South Korea and Japan are asking the European Union to give them access to European insurance for Iranian oil shipments even after a July 1 embargo comes into effect, the Korean economy ministry said on Monday.
South Korea and Japan are major buyers of Iran’s oil and the EU ban would prevent EU insurers and reinsurers from covering tankers carrying this crude anywhere in the world.
“To the EU members, we explained the problems that could be caused to non-EU members by the EU insurance embargo,” the ministry said in a statement. “In close cooperation with Japan, we are in the process of discussing this with the EU.”
The statement said the South Korean government would take unspecified measures against the possibly disruption in Iranian oil from July 1. Economy ministry official Jae-do Moon also declined to give details.
“It will be hard to find entities to provide alternative insurance coverage to European P&I (protection and indemnity),”Moon, deputy minister for international affairs, told reporters in a briefing.
Iran exports most of its 2.2 million barrels of oil per day to Asia. The four main buyers - China, India, Japan and South Korea - have yet to find a way to replace shipping insurance cover that is mostly provided by London insurers.
Britain is also seeking to persuade fellow European Union members to postpone by up to six months a ban on providing insurance for tankers carrying Iranian oil, arguing that it could lead to a damaging spike in oil prices.
The Western sanctions seek to stem the flow of petrodollars to Iran to force it to halt a nuclear program that the West suspects is intended to produce weapons.
Some Indian and Chinese firms have already asked state insurers to step in and provide coverage by offering government guarantees. .
Asked if the Korean and Japanese governments were considering doing the same, Moon said nothing had yet been decided.
Like other Asian buyers, South Korea has been gradually decreasing its oil imports from Iran ahead of the sanctions, relying on other Middle Eastern producers to plug the gap.

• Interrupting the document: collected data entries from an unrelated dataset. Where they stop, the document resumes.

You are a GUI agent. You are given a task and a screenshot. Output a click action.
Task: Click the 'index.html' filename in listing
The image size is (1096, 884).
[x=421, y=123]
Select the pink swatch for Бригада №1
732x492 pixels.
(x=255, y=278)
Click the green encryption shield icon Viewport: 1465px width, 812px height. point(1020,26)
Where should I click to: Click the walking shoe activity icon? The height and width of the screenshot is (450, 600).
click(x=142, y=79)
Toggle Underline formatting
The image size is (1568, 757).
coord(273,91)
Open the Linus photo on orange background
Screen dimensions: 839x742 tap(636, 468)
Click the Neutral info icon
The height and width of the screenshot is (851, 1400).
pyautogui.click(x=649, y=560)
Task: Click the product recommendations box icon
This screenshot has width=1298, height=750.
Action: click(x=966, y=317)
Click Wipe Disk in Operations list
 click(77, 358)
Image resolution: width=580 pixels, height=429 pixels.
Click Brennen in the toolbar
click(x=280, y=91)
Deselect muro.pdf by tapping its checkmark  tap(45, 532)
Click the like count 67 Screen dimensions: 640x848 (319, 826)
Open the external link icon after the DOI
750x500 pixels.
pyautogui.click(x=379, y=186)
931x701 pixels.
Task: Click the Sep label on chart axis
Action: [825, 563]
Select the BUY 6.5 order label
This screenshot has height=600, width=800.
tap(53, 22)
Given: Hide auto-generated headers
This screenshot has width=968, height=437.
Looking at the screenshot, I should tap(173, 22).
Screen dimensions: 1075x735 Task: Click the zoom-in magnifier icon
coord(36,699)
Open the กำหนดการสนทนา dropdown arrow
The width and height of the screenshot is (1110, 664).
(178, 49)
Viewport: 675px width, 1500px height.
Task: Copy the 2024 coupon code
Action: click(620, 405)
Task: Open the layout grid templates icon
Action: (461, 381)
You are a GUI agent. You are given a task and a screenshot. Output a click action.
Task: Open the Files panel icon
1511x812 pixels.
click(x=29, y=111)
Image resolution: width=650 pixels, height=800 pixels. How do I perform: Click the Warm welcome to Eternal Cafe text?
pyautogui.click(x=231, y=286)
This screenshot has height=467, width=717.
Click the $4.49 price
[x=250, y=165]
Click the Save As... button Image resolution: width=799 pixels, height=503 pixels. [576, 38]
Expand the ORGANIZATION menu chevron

Data from state-run Korea National Oil Corp showed last month South Korea’s Iranian crude oil imports fell by more than 20 percent to 195,000 bpd in the first quarter of this year, led by a 40 percent cut in its import in March.
Of South Korea’s four refiners, SK Energy and Hyundai Oilbank import Iranian crude. Industry and company sources said last month that Hyundai Oilbank had decided to stop lifting cargoes from June, while SK Energy is sticking to a plan to lift annual committed volumes at least until June.